■ **Отрывок со страницы**:
____

Противник продолжал с боями продвигаться вперед. С этим было трудно примириться, но это ни у одной из девушек не порождало уныния, а тем более — паники. Они верили в стойкость своей армии, знали, чувствовали, что силы советского народа неодолимы. Жадно отыскивая в сводках Совинформбюро, на страницах газет все, что так или иначе отражало нашу мощь, они горячо откликались на каждый факт, свидетельствовавший о грозной для врага силе советского оружия, пока еще не проявившейся в полной мере.

Девушки вспоминали имена Николая Гастелло и других героев, обессмертивших себя подвигами в борьбе за Родину. А блестящая противовоздушная оборона Москвы — разве она не была провозвестником наших грядущих побед!

Фашистское командование предполагало сломить дух Москвы массированными налетами авиации, легко и просто удававшимися нацистам в Западной Европе. Но из сотен самолетов неприятеля, рвавшихся к Москвы, пробивались одиночки, да и те в большинстве случаев не уходили от возмездия на обратном пути.

— Скоро и мы пойдем в бой за советское небо, — сказал кто-то. — Интересно, на чем станем летать — на штурмовиках, бомбардировщиках, истребителях или связистами на «У-2»?

Завязался спор о том, какой вид авиации лучше, интереснее. Женя Жигуленко не вытерпела.

— Для меня это пока что вопрос второстепенный, — отозвалась она с горечью. — Вам проще: вы уже профессионалы, а мы еще только любители в летном деле.

— Терпение, терпение, — утешала Женя Крутова, опытный пилот. — Раз попали в летную часть, значит, не сомневайтесь — станете боевыми авиаторами!

— Пока солнце взойдет, роса очи выест, — со вздохом сказала Катя Тимченко.

— О, нет! Таким, как вы, никак не выест...

Чем дальше, тем ближе становились Кате и Жене их новые подруги. [28]

Это были такие же, как они, советские девушки, только раньше породнившиеся с авиацией.

____

■ **Записи набора данных**:
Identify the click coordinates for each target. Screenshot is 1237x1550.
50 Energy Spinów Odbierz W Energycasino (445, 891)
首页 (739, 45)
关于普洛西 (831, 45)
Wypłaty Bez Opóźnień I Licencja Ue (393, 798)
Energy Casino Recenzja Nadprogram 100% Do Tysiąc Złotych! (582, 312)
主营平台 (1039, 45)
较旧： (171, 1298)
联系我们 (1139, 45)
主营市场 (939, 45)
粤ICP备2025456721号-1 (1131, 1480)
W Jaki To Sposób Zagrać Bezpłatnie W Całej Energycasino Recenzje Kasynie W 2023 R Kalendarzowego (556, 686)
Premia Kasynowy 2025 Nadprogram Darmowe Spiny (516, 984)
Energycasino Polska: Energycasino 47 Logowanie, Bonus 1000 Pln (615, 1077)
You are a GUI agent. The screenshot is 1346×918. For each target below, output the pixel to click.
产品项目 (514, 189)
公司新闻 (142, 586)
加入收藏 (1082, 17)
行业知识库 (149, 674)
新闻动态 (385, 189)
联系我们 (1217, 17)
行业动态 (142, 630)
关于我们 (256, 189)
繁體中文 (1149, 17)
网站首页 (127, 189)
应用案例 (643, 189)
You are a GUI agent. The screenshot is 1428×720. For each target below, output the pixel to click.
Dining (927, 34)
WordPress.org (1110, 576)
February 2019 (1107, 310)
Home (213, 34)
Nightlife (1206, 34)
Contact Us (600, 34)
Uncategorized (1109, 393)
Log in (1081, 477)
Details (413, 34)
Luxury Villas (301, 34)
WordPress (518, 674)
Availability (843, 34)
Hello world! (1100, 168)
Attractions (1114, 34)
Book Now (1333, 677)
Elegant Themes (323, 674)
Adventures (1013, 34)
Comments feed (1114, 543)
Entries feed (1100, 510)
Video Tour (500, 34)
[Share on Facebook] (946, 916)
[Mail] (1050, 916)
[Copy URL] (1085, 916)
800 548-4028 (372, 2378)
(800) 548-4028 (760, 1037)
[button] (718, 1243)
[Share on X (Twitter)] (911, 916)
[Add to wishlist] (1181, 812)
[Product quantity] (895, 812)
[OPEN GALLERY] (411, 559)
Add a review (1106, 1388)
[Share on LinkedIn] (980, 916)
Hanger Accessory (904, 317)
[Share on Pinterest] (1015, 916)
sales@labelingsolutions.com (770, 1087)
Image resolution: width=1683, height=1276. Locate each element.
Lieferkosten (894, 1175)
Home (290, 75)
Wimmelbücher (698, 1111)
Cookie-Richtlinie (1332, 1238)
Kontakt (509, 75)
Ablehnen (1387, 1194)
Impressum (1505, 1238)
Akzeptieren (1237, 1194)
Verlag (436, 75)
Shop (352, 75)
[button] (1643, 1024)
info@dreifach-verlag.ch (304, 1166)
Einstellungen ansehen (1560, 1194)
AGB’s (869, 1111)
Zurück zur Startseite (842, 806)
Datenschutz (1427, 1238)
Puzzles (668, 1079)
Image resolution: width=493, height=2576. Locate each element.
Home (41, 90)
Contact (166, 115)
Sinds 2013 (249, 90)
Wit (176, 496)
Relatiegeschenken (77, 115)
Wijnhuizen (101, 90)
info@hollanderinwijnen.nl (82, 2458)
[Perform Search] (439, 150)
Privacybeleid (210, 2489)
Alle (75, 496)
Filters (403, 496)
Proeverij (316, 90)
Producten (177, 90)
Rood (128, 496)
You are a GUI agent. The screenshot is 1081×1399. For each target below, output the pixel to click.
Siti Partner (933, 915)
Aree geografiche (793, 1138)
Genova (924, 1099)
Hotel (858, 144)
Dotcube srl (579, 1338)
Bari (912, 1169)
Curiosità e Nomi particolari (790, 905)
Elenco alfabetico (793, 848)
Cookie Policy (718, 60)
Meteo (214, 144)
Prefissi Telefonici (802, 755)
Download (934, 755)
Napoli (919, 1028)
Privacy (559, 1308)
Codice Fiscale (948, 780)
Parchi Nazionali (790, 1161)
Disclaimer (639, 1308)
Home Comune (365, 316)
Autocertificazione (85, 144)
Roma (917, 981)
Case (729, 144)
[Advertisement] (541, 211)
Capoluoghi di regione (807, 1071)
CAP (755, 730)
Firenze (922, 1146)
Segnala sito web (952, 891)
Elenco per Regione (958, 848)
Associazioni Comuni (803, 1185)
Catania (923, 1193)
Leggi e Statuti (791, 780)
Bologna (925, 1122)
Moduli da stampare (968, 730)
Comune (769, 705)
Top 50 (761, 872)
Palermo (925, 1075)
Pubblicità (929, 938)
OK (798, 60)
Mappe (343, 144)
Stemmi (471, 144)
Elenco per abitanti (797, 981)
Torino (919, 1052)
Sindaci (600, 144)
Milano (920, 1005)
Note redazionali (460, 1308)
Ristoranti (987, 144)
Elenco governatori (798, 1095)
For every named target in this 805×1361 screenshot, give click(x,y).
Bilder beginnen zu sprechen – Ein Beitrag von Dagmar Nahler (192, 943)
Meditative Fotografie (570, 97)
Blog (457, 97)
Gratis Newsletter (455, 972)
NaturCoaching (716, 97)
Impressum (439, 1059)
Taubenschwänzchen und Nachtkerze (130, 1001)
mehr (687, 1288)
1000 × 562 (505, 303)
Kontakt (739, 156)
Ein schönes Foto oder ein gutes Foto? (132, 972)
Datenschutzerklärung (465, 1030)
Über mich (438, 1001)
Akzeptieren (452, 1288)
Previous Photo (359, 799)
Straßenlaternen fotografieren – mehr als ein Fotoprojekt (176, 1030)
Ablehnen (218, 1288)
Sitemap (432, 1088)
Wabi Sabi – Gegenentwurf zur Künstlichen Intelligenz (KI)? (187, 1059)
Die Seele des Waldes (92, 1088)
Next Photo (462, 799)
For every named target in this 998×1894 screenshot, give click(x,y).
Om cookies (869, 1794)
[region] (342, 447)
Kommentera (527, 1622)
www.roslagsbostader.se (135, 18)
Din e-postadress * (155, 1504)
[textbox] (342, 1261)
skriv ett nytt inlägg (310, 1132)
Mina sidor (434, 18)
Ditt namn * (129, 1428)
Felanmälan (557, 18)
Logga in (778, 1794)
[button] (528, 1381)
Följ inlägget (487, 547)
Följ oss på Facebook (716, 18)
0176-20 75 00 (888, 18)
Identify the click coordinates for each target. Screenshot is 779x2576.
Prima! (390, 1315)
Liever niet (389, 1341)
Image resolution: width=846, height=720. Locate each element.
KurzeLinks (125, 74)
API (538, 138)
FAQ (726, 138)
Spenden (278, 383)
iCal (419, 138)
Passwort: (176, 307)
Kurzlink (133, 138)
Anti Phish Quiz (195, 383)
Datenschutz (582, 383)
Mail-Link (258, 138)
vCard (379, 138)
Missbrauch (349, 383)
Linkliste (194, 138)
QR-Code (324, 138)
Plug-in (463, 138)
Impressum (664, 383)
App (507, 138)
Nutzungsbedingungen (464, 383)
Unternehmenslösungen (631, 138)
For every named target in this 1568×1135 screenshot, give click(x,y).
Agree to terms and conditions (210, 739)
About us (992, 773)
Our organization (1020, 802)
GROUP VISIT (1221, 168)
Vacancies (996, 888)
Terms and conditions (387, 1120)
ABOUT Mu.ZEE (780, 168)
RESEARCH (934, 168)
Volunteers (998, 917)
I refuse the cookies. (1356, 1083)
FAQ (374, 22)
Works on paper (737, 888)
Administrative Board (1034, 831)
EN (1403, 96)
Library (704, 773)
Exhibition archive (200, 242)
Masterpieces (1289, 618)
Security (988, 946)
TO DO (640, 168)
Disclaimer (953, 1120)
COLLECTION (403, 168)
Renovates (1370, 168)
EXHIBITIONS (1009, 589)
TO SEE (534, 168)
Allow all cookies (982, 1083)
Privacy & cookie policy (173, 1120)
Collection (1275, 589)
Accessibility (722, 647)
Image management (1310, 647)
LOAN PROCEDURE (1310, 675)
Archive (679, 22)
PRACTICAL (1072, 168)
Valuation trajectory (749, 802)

____

■ **Что сделать**:
(A) Воспроизведите без изменений часть отрывка: всё от слов "Завязался спор о" и ниже, вплоть до слов "сказала Катя Тимченко.".
(B) Кого в отрывке называют опытным пилотом?

■ **Ответы**:
(A)
Завязался спор о том, какой вид авиации лучше, интереснее. Женя Жигуленко не вытерпела.

— Для меня это пока что вопрос второстепенный, — отозвалась она с горечью. — Вам проще: вы уже профессионалы, а мы еще только любители в летном деле.

— Терпение, терпение, — утешала Женя Крутова, опытный пилот. — Раз попали в летную часть, значит, не сомневайтесь — станете боевыми авиаторами!

— Пока солнце взойдет, роса очи выест, — со вздохом сказала Катя Тимченко.

(B) Женю Крутову.